Quando il corpo diventa un nemico. Smetti di cercare malattie e inizia a vivere. Il trattamento dell’Ipocondria.
Passi ore su internet a cercare il significato di ogni piccola sensazione fisica? Hai fatto decine di visite specialistiche ed esami che sono risultati negativi, ma il dubbio “E se i medici si fossero sbagliati?” continua a tormentarti?
Se la risposta è sì, potresti soffrire di Ipocondria, o Ansia per la Salute. Voglio chiarire subito un punto fondamentale: tu non sei un malato immaginario. La paura che provi è reale e la sofferenza è intensa. Spesso, anche le sensazioni fisiche che senti sono vere, ma non sono il segnale di una malattia mortale: sono il linguaggio con cui il tuo corpo esprime l’ansia.
L’ansia per la salute è estenuante: vivi costantemente in attesa di una diagnosi terribile, trasformando la tua vita in una sala d’attesa perenne. Ma da questo circolo vizioso si può uscire.
Che cos’è l’Ansia per la Salute?
Non è la presenza di una malattia a definire questo disturbo, ma l’interpretazione catastrofica di normali segnali corporei. Il corpo umano è “rumoroso”: brontolii, fitte, lievi dolori, macchie sulla pelle o variazioni del battito sono normali. Per chi soffre di ansia per la salute, però, questi segnali vengono letti come la prova inconfutabile di una patologia grave (tumore, infarto, malattie neurologiche, ecc.).
I comportamenti tipici includono:
Body Checking (Controllo del corpo): Tastarsi continuamente alla ricerca di noduli, controllare i nei, misurare la pressione o i battiti più volte al giorno, esaminare le feci o l’urine.
Ricerca di rassicurazioni: Chiedere continuamente a familiari o medici “Secondo te è grave?”.
Cybercondria (Dr.
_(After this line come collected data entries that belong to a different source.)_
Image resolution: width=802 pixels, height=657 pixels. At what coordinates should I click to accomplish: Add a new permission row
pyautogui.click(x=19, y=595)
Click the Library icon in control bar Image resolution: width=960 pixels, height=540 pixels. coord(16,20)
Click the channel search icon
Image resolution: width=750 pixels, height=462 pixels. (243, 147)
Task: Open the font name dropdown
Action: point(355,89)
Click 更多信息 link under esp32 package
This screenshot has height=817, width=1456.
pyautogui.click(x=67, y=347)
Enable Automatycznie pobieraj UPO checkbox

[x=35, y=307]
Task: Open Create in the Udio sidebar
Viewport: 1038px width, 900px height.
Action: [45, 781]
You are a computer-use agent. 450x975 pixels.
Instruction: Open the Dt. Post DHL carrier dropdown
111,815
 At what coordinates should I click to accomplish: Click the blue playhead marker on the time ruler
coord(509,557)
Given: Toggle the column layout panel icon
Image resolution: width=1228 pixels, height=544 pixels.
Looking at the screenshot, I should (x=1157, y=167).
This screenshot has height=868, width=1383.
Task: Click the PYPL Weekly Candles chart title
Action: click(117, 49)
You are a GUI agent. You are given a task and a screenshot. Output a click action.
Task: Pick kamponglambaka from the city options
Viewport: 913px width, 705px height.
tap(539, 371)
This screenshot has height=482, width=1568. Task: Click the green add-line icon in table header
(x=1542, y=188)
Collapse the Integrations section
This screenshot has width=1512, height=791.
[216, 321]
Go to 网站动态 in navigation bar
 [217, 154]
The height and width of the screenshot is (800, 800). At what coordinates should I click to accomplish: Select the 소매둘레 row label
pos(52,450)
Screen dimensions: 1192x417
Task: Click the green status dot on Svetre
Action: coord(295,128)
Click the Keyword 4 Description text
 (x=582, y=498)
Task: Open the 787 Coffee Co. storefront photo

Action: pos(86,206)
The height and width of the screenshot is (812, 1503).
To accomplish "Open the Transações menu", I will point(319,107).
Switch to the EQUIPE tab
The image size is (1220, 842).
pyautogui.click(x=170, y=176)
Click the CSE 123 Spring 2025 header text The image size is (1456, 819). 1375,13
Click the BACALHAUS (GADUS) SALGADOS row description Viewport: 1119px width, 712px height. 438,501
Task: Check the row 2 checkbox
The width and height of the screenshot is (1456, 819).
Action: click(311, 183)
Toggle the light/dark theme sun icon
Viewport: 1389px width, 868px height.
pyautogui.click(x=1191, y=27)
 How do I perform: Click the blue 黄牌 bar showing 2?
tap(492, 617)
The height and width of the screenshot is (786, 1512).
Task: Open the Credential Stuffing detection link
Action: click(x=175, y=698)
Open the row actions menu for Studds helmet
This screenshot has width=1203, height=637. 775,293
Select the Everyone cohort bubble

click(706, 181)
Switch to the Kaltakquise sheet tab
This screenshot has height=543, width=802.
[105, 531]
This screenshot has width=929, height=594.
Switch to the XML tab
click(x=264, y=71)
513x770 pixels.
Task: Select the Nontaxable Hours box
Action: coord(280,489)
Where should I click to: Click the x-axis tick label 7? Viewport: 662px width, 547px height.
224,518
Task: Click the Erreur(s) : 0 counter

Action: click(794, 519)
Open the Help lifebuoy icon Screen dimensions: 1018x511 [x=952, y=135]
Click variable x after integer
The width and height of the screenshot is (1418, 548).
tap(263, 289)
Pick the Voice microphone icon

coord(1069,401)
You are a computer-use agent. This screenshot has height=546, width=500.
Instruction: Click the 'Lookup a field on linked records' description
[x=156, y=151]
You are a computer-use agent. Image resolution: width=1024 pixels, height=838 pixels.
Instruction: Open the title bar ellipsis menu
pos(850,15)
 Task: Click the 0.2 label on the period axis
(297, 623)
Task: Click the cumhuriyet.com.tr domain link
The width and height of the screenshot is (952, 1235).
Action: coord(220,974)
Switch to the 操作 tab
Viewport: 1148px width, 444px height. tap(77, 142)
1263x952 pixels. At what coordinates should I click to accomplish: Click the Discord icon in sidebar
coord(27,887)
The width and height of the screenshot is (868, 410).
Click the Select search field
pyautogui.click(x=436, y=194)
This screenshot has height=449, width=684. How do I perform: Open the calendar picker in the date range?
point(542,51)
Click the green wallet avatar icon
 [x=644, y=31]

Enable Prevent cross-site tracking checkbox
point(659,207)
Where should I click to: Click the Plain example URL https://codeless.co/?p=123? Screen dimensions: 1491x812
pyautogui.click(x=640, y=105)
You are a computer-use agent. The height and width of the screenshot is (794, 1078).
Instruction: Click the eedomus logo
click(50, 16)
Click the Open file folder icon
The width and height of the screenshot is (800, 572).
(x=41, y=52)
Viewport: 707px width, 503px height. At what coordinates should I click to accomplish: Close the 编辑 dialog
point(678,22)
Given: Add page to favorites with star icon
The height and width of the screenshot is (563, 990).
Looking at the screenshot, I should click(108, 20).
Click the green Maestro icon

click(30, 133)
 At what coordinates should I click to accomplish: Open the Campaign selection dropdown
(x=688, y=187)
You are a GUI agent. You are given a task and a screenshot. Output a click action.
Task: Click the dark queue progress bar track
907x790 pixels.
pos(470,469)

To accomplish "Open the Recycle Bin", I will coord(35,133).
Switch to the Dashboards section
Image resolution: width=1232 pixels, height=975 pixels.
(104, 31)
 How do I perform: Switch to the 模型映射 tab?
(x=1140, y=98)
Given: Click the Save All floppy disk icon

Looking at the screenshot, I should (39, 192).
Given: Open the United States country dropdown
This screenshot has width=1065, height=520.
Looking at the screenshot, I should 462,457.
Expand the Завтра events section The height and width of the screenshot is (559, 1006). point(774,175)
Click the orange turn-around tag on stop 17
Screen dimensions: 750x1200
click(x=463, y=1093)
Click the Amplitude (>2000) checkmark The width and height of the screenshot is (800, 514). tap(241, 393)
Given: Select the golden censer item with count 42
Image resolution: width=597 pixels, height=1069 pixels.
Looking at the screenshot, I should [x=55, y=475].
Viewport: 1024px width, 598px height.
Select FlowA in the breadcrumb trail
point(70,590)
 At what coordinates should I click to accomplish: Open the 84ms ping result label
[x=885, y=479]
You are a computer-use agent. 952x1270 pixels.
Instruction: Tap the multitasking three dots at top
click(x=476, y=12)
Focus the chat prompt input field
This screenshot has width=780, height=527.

Google): Passare ore online a cercare sintomi, finendo sempre sulle pagine che descrivono le malattie più rare e letali.
Evitamento: Al contrario, alcuni pazienti evitano totalmente medici e ospedali per la paura terrificante di scoprire qualcosa.
La trappola: Perché le rassicurazioni non bastano mai?
Il meccanismo che mantiene vivo il disturbo è paradossale. Quando hai paura di avere una malattia, cerchi rassicurazione (fai una visita, un esame, o chiedi al medico). Quando il medico ti dice “È tutto a posto”, provi un sollievo immediato.
Tuttavia, questo sollievo dura pochissimo (qualche ora o qualche giorno). Perché? Perché l’ansia ti suggerisce un nuovo dubbio: “E se l’esame è stato fatto male?”, “E se la malattia è in uno stadio così precoce da non vedersi?”, “E se il medico è incompetente?”. Così ricominci a cercare, prenotando una nuova visita o cercando un altro specialista.
Più cerchi certezze assolute (che in medicina non esistono), più alimenti l’ansia.
Come interviene la Psicoterapia Cognitivo-Comportamentale?
La CBT è altamente efficace per l’ansia per la salute perché ti aiuta a cambiare il modo in cui interpreti i segnali del tuo corpo.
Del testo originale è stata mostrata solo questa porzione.